— Bacaan Pilihan —
╔══

CEO AG&P LNG and Commissioner AGP Indonesia Utama Karthik Sathyamoorthy memastikan pihaknya mendukung upaya pengembangan infrastruktur midstream LNG di Indonesia yang diinisiasi oleh PLN EPI. Selain menggandeng konsorsium tersebut, PLN EPI juga sebelumnya mengajak Indokorea Gas Consortium untuk merealisasikan gasifikasi pembangkit listrik di klaster Nusa Tenggara melalui pengembangan infrastruktur midstream LNG. Pengembangan infrastruktur midstream LNG di wilayah Nusa Tenggara akan mencakup enam lokasi di Pulau Lombok, Sumbawa, Flores, dan Timor dengan total kapasitas 377 MW pada tahap pertama. Korea Gas Corporation, salah satu anggota konsorsium Indokorea Gas optimistis bisa menggarap Nusa Tenggara dengan baik, karena memiliki pengalaman dalam pengembangan fasilitas terminal dan regasifikasi LNG, terutama di Korea Selatan.
BUMN lainnya, PT Pertamina (Persero) juga aktif meningkatkan pemanfaatan gas untuk mendukung upaya pemerintah melaksanakan transisi energi. Salah satu upaya yang dilakukan perseroan adalah mengembangkan Pembangkit Listrik Gas Uap (PLTGU) Jawa-1 dengan kapasitas 1760 MW. PLTGU itu pun diklaim siap beroperasi secara penuh setelah melewati serangkaian tes, seperti plant reliability run & net dependable capacity test.
PENSIUN DINI PLTU : CEP Pacu Transisi Energi
Pembangkit Listrik Tenaga Uap (PLTU) Cirebon Unit 1 sejatinya masih bisa beroperasi hingga 2042, tetapi operator memutuskan untuk memensiunkan pembangkit ini pada awal Desember 2035 lantaran ingin turut serta mempercepat transisi energi. Wakil Direktur Utama PT Cirebon Electric Power (CEP)Joseph Pangalila mengungkapkan bahwa langkah tersebut diambil sebagai salah satu upaya dan komitmen dari perseroan dalam melakukan transisi energi yang sudah disepakati dalam Konferensi Tingkat Tinggi (KTT) G20 di Bali 2 tahun lalu. “Cirebon Power menjadi pilot project pensiun dini, karena kami berkomitmen berpartisipasi mempercepat transisi energi di Indonesia. Pensiun dini bukan karena pembangkit ini kotor,” kata nya di Kota Cirebon, Rabu (27/3). Dia menjelaskan bahwa rencana ‘suntik mati’ PLTU Cirebon Unit 1 sudah dibubuhkan dalam tanda tangan nota kesepahaman atau momerandum of understanding (MoU) Asian Development Bank (ADB), PT Perusahaan Listrik Negara (Persero) atau PLN, Indonesian Investment Authority (INA), dan pemilik PLTU Cirebon, Cirebon Electric Power (CEP).

╚══

Data posisi kata dan butir:
╔══

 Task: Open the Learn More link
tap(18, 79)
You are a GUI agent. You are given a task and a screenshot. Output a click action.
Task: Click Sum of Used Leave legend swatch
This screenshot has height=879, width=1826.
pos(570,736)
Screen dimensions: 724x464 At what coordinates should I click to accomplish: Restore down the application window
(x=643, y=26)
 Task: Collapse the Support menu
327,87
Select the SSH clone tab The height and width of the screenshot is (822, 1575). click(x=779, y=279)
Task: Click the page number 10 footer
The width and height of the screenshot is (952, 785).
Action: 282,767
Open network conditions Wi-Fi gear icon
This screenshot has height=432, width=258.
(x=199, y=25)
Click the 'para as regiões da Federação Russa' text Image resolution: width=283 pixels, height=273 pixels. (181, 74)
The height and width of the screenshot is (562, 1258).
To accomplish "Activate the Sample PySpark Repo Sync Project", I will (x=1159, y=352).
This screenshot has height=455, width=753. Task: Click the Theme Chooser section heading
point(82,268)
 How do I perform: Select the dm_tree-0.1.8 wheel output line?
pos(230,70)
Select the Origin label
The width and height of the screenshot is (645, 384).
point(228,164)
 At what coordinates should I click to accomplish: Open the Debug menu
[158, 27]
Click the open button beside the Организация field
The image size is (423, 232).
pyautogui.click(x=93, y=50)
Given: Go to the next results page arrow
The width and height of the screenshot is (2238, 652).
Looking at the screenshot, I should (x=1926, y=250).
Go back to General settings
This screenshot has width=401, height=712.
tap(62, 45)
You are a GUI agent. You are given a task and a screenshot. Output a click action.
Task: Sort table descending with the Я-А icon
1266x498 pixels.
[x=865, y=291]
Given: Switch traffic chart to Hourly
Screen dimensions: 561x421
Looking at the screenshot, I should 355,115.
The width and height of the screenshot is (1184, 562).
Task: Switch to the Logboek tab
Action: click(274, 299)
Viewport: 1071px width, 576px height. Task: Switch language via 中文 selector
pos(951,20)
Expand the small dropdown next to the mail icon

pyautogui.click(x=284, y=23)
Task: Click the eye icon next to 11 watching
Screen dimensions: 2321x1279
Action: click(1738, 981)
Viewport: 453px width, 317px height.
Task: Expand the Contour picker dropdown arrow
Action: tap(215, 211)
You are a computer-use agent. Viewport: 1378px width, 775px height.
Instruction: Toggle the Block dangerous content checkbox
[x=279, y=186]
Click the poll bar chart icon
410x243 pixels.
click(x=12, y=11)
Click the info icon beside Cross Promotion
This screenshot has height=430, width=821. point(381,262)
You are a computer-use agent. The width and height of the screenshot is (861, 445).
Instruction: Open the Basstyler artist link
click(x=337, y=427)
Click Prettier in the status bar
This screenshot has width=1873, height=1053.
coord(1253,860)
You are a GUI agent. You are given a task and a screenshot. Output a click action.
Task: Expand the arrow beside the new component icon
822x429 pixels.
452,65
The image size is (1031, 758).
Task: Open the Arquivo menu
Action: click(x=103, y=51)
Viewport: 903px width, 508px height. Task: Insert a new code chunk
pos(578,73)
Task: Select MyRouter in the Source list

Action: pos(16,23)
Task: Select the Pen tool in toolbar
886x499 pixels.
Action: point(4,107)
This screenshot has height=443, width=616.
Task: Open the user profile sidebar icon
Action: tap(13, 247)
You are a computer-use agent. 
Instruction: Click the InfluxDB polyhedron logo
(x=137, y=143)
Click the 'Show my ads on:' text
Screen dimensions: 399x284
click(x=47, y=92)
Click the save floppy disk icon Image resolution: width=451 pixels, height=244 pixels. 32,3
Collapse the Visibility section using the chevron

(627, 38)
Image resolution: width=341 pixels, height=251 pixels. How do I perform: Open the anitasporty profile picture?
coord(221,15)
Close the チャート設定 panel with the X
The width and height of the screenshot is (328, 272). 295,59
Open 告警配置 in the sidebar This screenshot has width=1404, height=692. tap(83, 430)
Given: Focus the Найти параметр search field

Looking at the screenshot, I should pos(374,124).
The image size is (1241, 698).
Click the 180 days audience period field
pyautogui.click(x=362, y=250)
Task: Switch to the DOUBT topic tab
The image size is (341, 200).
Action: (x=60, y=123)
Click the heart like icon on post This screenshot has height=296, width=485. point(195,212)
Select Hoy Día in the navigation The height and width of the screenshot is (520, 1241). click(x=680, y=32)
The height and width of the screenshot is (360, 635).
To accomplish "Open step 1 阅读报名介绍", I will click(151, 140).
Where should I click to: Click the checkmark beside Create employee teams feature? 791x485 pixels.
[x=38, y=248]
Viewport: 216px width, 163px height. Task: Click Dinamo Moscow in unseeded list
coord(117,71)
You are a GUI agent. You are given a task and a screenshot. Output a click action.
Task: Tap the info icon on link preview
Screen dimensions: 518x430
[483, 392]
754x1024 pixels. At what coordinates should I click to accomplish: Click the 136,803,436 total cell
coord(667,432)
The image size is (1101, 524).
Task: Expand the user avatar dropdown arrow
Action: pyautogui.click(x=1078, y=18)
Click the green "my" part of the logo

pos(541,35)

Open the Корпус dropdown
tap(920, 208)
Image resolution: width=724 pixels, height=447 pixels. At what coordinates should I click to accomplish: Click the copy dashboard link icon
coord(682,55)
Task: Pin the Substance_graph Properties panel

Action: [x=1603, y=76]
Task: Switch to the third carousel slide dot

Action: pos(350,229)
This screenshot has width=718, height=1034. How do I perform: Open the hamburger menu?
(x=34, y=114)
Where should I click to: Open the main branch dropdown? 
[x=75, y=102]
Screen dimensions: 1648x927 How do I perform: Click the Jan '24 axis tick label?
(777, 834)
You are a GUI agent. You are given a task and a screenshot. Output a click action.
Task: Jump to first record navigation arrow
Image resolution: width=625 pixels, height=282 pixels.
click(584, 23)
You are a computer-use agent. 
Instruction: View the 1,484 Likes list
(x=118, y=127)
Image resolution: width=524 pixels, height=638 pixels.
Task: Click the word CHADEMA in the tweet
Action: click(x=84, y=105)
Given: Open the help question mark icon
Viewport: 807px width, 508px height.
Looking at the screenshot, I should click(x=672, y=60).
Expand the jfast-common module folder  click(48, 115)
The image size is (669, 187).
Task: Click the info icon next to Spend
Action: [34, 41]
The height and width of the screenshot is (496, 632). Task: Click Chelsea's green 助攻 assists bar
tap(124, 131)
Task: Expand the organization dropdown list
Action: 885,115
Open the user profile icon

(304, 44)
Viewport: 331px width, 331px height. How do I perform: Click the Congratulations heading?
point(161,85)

╚══

— Latihan Soal —
A. Menurut bacaan tentang transisi energi, kapan operator akan memensiunkan PLTU Cirebon Unit 1?
B. Ketik ulang seluruh bagian bacaan tentang transisi energi, mulai dari "CEO AG&P LNG" sampai dengan "di Korea Selatan.".
Data tersebut tidak berkaitan dengan bacaan tentang transisi energi.

— Kunci Jawaban —
A. Pada awal Desember 2035.

B.
CEO AG&P LNG and Commissioner AGP Indonesia Utama Karthik Sathyamoorthy memastikan pihaknya mendukung upaya pengembangan infrastruktur midstream LNG di Indonesia yang diinisiasi oleh PLN EPI. Selain menggandeng konsorsium tersebut, PLN EPI juga sebelumnya mengajak Indokorea Gas Consortium untuk merealisasikan gasifikasi pembangkit listrik di klaster Nusa Tenggara melalui pengembangan infrastruktur midstream LNG. Pengembangan infrastruktur midstream LNG di wilayah Nusa Tenggara akan mencakup enam lokasi di Pulau Lombok, Sumbawa, Flores, dan Timor dengan total kapasitas 377 MW pada tahap pertama. Korea Gas Corporation, salah satu anggota konsorsium Indokorea Gas optimistis bisa menggarap Nusa Tenggara dengan baik, karena memiliki pengalaman dalam pengembangan fasilitas terminal dan regasifikasi LNG, terutama di Korea Selatan.